I still don't. Nor do I think "disagreeing publicly" with somebody without naming them is worth a whole hell of a lot.

Part Three: Some Backstory [Redacted]

I wrote for Sports.Vice.com for a bit. [] --It is not the job of my employers to make me feel good about myself; nor can my employer begrudge my wanting to be treated differently and better.

[]

Punchline of backstory: So maybe I'm being unfair. Maybe I've got some sour grapes. Maybe every point I've tried to make here is completely invalidated because I am not a world-class writer, or a journalist of any kind, or an employee whose reliability and availability perfectly suits the needs of the employer.

Maybe.

Part Four: Some Funny Things I Found

To write, I use Vim. Well, gVim, but you get the point. One of the cool things about Vim is that it has 26 registers, which is effectively 26 separate clipboards. Every so often, I remember that I can look to see what is in all those clipboards, and so yesterday I found the following thoughts about work. They make me laugh. Most of it comes from Bogdan von Pylon, who is a never-ending fount of smart insights into the nature of work. I'm leaving them here because they are Important. Hope you like them.

A.
"Sorry doesn't cut it anymore Scotty. Sorry is for assholes!"
-Larry "the Badger" Employerstein (I cant remember his fucking last name)

B. (From Bogdan to me, when I was actively trying to burn some work bridges)
Dude. Can you stop unloading the entire weapon into your foot for one minute today and just go the fuck home early?

C.
Have you ever wanted to tell someone:

You have exhausted your lifetime allotment of words, please shut the fuck up.

D. (Bogdan's proposed boilerplate for me to use so that designers would stop fucking up my copy)

Please do not key this copy in. It is a delicate, finely polished, and finely tuned machine that needs all of its letters and punctuation, in the order given, to function legally and correctly. I have provided a script for the express purpose of passing on a golden, error-free document which will be flawless in our finished product—by doing this, I have magnanimously assumed all responsibility for its use. If you use it, you are shiny and blameless. If you do not, you are fucking stupid and deserve to die in a fire.

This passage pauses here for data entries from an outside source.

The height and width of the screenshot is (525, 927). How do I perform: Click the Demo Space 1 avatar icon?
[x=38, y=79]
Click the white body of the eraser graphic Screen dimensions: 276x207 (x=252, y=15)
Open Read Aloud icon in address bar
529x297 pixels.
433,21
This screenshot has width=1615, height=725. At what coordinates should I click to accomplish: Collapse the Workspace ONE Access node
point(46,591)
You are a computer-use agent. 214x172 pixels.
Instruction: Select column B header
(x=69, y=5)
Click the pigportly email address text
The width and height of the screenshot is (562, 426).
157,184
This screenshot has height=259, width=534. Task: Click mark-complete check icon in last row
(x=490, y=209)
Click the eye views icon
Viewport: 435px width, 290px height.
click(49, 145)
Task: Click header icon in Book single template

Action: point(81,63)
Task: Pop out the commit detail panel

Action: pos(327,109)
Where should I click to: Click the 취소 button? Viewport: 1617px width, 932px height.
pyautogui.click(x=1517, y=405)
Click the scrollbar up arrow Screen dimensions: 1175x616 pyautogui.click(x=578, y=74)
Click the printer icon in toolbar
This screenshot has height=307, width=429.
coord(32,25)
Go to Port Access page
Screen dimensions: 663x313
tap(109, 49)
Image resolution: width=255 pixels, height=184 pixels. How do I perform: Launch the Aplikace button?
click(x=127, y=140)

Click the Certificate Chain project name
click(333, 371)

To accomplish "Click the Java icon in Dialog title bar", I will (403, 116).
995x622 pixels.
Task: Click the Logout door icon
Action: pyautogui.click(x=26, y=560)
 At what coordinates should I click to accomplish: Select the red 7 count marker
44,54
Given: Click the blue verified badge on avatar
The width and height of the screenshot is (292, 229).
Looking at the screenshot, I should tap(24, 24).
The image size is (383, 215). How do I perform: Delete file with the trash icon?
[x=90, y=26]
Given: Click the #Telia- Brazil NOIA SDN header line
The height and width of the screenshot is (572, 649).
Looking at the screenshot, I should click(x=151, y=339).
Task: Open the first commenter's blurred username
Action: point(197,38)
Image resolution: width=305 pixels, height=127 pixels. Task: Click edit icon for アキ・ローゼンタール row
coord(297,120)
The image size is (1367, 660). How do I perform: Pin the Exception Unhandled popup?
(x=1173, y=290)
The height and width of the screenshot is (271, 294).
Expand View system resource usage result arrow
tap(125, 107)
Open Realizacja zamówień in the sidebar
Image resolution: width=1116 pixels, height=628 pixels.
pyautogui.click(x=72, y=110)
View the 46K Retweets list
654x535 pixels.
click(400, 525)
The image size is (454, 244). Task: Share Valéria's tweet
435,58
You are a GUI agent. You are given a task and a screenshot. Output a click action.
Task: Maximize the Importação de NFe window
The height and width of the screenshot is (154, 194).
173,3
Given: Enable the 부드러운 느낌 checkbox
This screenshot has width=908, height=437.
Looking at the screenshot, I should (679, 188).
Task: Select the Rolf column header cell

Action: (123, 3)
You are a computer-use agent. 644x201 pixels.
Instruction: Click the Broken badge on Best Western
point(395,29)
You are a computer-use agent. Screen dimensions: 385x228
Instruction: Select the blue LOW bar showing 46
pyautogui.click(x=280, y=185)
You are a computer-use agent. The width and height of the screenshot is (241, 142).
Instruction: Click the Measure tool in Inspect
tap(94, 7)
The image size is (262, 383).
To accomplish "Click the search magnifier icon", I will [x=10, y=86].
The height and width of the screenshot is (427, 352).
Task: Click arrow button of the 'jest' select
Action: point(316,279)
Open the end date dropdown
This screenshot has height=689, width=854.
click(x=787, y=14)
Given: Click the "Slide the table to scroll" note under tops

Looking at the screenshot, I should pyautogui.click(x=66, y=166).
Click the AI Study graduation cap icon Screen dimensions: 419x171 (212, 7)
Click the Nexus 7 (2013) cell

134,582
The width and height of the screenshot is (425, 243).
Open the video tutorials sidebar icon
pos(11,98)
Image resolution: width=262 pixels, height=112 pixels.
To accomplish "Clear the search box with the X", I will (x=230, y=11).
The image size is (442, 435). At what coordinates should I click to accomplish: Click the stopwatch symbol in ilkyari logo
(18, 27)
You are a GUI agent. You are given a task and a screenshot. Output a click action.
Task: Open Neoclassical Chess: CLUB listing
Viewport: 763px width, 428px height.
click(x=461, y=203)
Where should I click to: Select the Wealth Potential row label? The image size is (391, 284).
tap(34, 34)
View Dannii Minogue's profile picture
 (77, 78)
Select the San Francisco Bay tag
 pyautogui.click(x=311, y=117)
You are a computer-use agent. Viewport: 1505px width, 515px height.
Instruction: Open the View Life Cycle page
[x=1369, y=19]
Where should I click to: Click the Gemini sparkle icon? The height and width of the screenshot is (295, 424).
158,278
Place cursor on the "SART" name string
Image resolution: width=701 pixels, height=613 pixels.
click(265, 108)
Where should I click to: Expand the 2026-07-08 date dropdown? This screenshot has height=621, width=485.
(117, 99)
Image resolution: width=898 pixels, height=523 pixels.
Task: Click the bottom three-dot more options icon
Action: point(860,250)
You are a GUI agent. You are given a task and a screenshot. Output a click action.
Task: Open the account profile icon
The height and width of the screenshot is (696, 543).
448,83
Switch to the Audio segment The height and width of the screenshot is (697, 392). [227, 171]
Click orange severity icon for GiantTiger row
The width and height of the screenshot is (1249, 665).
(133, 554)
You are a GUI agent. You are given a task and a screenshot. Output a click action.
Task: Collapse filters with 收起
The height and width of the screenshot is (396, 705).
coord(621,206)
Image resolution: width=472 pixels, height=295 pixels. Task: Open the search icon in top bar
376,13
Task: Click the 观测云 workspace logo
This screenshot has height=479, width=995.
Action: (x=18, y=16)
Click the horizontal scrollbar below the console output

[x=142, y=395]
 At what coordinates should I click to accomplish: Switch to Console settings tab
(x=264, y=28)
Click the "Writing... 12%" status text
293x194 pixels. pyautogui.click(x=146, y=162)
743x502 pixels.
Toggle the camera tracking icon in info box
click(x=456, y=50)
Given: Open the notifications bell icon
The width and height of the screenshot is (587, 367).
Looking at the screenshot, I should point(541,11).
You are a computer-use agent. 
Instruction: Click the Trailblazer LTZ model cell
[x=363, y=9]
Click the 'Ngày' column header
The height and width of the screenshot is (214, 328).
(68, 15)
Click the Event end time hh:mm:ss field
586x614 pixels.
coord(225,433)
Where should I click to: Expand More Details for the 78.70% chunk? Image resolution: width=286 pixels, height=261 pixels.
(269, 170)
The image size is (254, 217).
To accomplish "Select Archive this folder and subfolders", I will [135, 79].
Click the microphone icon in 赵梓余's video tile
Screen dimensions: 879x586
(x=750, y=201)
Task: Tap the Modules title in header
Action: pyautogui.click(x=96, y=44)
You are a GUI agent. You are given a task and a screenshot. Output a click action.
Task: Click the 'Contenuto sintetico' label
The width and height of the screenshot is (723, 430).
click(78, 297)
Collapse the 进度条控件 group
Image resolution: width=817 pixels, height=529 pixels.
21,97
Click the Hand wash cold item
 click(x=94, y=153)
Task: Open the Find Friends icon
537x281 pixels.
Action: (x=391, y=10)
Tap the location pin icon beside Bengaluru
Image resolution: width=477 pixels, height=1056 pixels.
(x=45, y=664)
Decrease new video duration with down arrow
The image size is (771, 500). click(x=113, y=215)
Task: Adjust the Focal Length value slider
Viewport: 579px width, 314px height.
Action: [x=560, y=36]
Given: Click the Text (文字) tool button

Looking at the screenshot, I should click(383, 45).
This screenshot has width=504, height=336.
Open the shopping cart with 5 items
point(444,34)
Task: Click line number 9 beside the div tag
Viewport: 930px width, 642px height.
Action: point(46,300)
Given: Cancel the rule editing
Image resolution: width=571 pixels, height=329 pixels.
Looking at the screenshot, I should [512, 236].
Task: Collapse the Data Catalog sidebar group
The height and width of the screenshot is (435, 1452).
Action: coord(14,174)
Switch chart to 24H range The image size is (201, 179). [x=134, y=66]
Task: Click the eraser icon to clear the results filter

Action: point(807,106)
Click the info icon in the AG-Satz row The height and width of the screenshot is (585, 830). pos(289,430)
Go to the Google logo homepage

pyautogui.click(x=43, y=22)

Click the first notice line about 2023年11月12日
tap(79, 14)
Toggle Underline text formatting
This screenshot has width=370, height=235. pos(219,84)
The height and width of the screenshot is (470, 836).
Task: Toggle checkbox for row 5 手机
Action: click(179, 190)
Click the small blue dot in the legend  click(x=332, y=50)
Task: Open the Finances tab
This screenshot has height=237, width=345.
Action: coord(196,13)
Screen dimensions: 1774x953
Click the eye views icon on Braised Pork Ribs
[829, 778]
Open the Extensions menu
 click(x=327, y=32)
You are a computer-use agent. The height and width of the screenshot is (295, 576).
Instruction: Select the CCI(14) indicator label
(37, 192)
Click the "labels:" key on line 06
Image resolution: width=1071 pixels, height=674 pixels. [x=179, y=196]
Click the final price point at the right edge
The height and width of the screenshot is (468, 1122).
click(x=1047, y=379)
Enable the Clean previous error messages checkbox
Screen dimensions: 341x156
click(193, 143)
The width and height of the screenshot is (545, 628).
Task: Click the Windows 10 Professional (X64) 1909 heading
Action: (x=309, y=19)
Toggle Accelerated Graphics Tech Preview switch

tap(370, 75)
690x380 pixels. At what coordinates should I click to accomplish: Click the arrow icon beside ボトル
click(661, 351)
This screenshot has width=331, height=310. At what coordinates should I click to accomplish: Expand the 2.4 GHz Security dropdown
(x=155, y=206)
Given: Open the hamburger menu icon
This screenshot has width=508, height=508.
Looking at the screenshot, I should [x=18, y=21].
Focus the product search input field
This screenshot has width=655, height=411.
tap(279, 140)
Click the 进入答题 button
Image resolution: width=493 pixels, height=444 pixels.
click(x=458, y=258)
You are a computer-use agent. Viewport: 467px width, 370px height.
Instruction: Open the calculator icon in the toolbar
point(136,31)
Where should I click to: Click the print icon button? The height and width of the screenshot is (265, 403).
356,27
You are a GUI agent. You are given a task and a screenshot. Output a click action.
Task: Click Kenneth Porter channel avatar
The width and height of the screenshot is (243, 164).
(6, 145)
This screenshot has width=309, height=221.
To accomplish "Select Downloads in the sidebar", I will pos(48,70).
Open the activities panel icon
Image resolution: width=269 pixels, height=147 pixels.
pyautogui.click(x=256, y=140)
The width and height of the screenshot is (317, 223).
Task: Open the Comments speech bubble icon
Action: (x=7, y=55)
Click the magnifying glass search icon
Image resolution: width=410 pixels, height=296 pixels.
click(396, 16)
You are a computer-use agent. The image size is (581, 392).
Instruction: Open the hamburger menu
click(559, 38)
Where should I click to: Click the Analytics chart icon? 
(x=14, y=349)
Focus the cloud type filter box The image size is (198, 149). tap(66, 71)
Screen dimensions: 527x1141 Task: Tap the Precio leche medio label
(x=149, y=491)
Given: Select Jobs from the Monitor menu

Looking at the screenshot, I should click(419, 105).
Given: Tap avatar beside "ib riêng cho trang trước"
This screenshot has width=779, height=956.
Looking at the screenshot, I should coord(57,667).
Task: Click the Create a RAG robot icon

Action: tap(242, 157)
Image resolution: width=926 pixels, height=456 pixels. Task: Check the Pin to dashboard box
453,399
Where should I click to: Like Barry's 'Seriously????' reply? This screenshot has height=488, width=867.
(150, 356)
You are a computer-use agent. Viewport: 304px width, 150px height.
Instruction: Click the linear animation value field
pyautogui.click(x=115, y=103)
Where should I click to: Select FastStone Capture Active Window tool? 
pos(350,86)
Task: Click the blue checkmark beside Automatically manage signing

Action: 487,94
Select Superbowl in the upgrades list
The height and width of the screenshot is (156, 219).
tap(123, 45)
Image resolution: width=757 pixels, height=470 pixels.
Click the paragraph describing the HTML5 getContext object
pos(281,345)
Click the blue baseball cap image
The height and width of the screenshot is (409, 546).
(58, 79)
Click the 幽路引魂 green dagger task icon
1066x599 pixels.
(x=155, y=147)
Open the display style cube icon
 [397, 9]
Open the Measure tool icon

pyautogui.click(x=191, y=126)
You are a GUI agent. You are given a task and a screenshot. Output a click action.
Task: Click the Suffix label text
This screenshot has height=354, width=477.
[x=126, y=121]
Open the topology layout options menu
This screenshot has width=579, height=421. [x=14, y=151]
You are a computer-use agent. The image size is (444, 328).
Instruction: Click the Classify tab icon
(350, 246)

E. (Bogdan's Family Motto)
Misanthropy is a bottomless well of inspiration.

F. (explaining office work to a bartender who asked about it)
The work is broadly comparable. Replace "asked me for something" with "asked me for something", ratchet up the everybody's sober factor...replace "sidework" with "spreadsheet", "passive-aggressive notes" become "passive-aggressive emails", "meetings" become "meetings" only they're near-constant.

Basically, imagine you're with all your customers, except it's day, it's really well-lit, there's no jukebox, the bathroom is slightly cleaner, and you're really really not supposed to cuss. And nobody's impressed by not showering or hangovers, so a person has to keep her mouth shut & get up half an hour earlier than she wants to. But the free coffee is still completely awful, everyone around you is annoying in incredibly specific ways that you can use to bore the tears out of everybody you know, and anybody getting laid is probably being a complete creep to do so/about doing so.

G. (An Exchange)
You know what really sucks? having to make truthful threats—"You've just made a powerless enemy, chum."

"From my desk in this open-plan office, I stab at thee! People you don't know will receive chapter and verse on your failings! TWITTER WILL KNOW OF MY OPINION. Emails, you may be certain, shall be sent. Unflattering doodles WILL fill my notepad during meetings, regardless of your presence, absence, or wishes on the matter. And, when required by law, custom, or job security to interact with you, I will comply, grudgingly, and look for any opportunity to subtly undermine you without making myself look incompetent or hostile."